Researchers presented two preliminary studies at ASN Kidney Week 2014 in Philadelphia, PA, that demonstrate the potential of tenapanor -- a minimally-systemic inhibitor of the intestinal sodium/proton exchanger subtype 3 (NHE3) -- to help reduce phosphorus absorption in patients with kidney disease. Patients with chronic kidney disease (CKD) have impaired kidney function and are unable to excrete enough phosphorus to maintain normal levels of phosphorus, which can lead to such adverse effects as hyperparathyroidism and bone and cardiovascular diseases.
Previous studies have shown that tenapanor can reduce the absorption of sodium. In the first study presented at ASN Kidney Week 2014, researchers used two animal models to determine if tenapanor could also reduce phosphorus absorption.

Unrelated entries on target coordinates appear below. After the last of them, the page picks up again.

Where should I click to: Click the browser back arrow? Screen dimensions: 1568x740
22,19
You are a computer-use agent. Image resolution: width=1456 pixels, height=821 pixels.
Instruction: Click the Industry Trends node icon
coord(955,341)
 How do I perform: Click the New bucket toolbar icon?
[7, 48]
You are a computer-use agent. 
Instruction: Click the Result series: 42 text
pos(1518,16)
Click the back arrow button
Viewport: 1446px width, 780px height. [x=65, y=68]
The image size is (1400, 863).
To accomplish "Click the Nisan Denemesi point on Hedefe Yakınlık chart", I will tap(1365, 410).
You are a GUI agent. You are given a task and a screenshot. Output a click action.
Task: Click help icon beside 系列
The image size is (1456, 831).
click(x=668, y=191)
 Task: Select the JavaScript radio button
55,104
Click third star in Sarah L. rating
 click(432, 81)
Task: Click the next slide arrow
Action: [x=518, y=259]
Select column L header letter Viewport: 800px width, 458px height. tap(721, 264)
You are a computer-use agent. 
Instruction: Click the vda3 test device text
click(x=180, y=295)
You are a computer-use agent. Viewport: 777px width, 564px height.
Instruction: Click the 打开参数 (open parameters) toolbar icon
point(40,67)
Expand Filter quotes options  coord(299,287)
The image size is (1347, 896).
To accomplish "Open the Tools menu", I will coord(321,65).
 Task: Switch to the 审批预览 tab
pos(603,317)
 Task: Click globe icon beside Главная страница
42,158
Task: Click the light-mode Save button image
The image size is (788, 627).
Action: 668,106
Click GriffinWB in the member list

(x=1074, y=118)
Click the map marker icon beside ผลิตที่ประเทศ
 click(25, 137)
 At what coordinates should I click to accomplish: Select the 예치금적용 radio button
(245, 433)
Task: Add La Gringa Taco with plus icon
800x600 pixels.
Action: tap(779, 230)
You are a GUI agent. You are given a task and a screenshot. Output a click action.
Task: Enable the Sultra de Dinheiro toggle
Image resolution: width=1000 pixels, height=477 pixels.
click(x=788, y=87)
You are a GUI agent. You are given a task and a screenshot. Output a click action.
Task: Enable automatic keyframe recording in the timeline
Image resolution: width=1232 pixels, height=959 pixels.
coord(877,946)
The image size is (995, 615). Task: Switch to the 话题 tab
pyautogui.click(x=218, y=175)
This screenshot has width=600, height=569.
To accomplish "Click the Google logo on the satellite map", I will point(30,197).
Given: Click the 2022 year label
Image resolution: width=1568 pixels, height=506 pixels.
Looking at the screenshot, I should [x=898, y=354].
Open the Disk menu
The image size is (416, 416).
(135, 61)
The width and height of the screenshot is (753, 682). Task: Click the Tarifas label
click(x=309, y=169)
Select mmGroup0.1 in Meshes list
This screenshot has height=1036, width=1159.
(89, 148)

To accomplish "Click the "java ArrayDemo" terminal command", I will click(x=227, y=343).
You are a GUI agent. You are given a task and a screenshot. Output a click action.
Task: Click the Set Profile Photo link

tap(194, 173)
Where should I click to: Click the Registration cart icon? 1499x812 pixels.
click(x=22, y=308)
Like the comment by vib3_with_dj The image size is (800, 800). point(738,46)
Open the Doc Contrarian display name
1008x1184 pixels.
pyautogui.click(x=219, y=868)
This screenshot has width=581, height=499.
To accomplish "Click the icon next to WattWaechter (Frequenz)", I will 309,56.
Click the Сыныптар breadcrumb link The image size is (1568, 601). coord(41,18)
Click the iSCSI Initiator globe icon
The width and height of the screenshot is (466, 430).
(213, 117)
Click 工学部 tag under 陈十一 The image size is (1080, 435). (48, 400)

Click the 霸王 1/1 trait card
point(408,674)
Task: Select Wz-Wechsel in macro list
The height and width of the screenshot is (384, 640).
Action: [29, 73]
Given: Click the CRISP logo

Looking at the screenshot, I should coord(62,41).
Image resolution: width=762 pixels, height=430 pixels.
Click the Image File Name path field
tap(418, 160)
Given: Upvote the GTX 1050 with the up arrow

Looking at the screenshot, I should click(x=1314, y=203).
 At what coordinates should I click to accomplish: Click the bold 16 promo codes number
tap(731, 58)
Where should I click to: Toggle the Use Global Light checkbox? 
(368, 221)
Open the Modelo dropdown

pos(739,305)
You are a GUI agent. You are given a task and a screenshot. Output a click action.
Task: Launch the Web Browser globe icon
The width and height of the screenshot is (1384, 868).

Investigators found that tenapanor reduced phosphorus absorption in the rodent model demonstrated by an increase in fecal phosphorus excretion in animals receiving the drug compared to controls. A second model examining cardiovascular effects found reductions in vascular calcification markers for animals receiving tenapanor. "These results suggest that tenapanor may provide a new approach to [phosphorus] management in renal disease and associated mineral disorders," the authors reported.
The second study investigated the effects of tenapanor on phosphorus absorption in healthy volunteers. Two double-blinded, placebo-controlled studies examined two dosing regimens over a 7-day period -- multiple ascending dosing and different dosing.
Both regimens demonstrated increased phosphorus excretion for participants receiving the drug compared to placebo. "Tenapanor may provide a new mechanism for the treatment of hyperphosphatemia, with the potential added benefits of reducing pill burden and improving Na overload in patients with end stage renal disease," the authors concluded.